See: generating SSR map and blending reflections
Post-processing
Finally comes the post-processing step. This consists of:
- blending in fog effect
- applying desaturation using the color saturation mask
- calculating average luminance of the whole screen and applying tonemapping
The fog effect is simple. The factor is proportional to the linear object distance from camera, as shown in the GLSL code below. Again, we make use of the information we rendered in earlier steps.
/*
* color: current lighting value
* depth: value from depth map
* satFactor: factor from saturation map
*/
vec3 fogColor = vec3(0.24, 0.46, 0.675);
float fogFactor = depth * (1.0 - satFactor) - 0.2;
fogFactor = clamp(fogFactor, 0.0, 1.0);
color = mix(color, fogColor, fogFactor);
With tonemapping, we can take the high dynamic range (HDR) lighting buffer and convert to down to 8-bit per component SDR (0-255 as you may have heard). I borrowed the tonemapping algorithm from this Shadertoy example, which is a variant on Reinhard tonemap. Unlike flimic tonemaps, like ACES that’s used to emulate real film cameras, this one is less contrasty and fits more to the visuals of SkyLei.
If you’re interested in tonemapping and some different variations, this blog does a good job showing the algorithm and the differences in results.
UI
Even more finally, the UI elements are blended on top of the final frame. I didn’t have a hand in this part but an excellent job was done regardless, especially in handling UI layouts.
Potential improvements and closing thoughts
This is very much like a version 1.0 of the engine and the game, and there is much that can be done to improve it. For one, it would’ve been nice to decouple the rendering and the game logic onto different threads like this. It would also allow for faster asset loading, since the current loading times for each level is quite long.

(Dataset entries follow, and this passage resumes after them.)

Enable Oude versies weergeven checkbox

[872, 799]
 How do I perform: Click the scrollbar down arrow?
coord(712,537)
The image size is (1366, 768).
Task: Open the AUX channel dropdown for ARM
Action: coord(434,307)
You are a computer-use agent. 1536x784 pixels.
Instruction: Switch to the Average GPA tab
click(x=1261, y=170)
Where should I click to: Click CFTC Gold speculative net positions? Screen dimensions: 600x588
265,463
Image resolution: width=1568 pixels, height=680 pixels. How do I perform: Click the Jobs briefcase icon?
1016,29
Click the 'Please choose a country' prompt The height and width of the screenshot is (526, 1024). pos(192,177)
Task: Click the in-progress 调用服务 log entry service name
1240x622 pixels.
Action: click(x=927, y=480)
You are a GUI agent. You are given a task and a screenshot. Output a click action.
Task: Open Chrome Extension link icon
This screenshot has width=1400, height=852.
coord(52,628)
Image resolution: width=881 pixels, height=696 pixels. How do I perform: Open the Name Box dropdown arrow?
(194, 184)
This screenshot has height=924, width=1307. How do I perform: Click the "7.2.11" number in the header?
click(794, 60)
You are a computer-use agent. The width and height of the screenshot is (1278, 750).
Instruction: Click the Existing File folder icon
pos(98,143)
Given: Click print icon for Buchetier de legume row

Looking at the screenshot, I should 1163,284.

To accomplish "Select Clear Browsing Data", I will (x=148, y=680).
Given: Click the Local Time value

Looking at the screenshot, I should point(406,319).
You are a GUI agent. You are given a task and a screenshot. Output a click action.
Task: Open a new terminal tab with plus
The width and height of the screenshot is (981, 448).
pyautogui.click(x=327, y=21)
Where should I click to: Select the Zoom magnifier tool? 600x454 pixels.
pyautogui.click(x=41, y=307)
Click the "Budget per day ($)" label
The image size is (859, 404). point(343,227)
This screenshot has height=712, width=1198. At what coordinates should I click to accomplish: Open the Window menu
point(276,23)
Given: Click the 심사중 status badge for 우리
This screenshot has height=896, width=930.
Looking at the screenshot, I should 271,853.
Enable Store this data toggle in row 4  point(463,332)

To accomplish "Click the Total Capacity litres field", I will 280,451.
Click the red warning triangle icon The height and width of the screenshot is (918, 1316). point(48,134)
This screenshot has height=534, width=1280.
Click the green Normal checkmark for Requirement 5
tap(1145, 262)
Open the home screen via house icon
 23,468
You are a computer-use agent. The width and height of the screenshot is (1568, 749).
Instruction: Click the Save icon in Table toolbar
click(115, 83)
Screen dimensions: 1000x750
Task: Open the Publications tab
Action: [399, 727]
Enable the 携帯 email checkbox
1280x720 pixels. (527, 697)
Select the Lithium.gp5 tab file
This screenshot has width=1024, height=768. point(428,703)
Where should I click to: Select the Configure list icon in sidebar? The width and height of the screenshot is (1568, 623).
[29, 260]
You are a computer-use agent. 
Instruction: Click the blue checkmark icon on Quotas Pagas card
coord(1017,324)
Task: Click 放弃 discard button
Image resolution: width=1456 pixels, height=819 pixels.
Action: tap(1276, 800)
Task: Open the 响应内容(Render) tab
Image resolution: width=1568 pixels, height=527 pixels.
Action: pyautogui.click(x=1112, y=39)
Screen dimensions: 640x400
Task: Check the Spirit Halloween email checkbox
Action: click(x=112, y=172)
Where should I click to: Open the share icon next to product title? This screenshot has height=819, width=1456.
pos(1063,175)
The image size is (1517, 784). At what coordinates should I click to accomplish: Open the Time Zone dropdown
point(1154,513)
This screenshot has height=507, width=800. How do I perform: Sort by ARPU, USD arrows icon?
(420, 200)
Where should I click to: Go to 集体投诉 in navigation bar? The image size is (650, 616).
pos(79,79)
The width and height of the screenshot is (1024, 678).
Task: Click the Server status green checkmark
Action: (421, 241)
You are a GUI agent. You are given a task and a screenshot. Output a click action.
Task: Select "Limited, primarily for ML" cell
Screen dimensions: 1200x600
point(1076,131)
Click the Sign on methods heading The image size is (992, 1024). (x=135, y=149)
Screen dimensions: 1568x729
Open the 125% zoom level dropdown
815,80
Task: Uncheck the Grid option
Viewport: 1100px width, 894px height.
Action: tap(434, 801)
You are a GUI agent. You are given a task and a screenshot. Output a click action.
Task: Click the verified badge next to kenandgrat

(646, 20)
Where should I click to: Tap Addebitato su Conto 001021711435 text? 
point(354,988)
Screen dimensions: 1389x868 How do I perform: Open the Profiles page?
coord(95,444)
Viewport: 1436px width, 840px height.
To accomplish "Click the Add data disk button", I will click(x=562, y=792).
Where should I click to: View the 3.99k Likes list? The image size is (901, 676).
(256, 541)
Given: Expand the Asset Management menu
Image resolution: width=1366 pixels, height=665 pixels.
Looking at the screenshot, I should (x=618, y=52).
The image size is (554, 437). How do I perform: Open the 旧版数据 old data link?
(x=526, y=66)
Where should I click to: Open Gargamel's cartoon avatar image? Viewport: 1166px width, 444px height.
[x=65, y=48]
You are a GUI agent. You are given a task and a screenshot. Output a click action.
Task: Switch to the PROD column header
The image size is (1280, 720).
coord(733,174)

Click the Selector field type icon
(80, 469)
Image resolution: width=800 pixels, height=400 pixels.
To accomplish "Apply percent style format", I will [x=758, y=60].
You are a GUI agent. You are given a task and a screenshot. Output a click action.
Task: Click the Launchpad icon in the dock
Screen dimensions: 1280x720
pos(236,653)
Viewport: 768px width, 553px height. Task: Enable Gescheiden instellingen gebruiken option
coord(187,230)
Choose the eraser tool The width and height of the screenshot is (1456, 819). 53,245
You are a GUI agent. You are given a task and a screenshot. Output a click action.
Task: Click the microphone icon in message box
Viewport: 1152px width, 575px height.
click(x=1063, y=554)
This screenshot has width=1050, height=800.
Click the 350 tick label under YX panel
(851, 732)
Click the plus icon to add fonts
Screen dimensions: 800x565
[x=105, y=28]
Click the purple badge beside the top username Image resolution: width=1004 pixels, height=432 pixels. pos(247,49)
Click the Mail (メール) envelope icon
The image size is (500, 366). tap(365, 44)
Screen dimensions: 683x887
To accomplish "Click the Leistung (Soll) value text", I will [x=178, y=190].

But also there are many minor (and a few major) improvements that can be made easily to shader code for better performance. For example, I would advise anyone implementing SSR to not blur it the way I’ve done in the blending step; do a proper downsample and Gaussian blur!
What would’ve been really nice would be the ability to do baked lighting effects, like cubemaps for GI, which wasn’t added due to the limitations of time.
Nevertheless, this is a decent attempt at a version 1.0. Next time, needs a GL wrapper for sure.
Bonus reading and resources
- OpenGL reference pages for all your
man
needs - OGL dev as an alternative introduction to OpenGL
- PBR shading model by Unreal Engine used in SkyLei (and many modern engines)
I thought I’d have more to share here.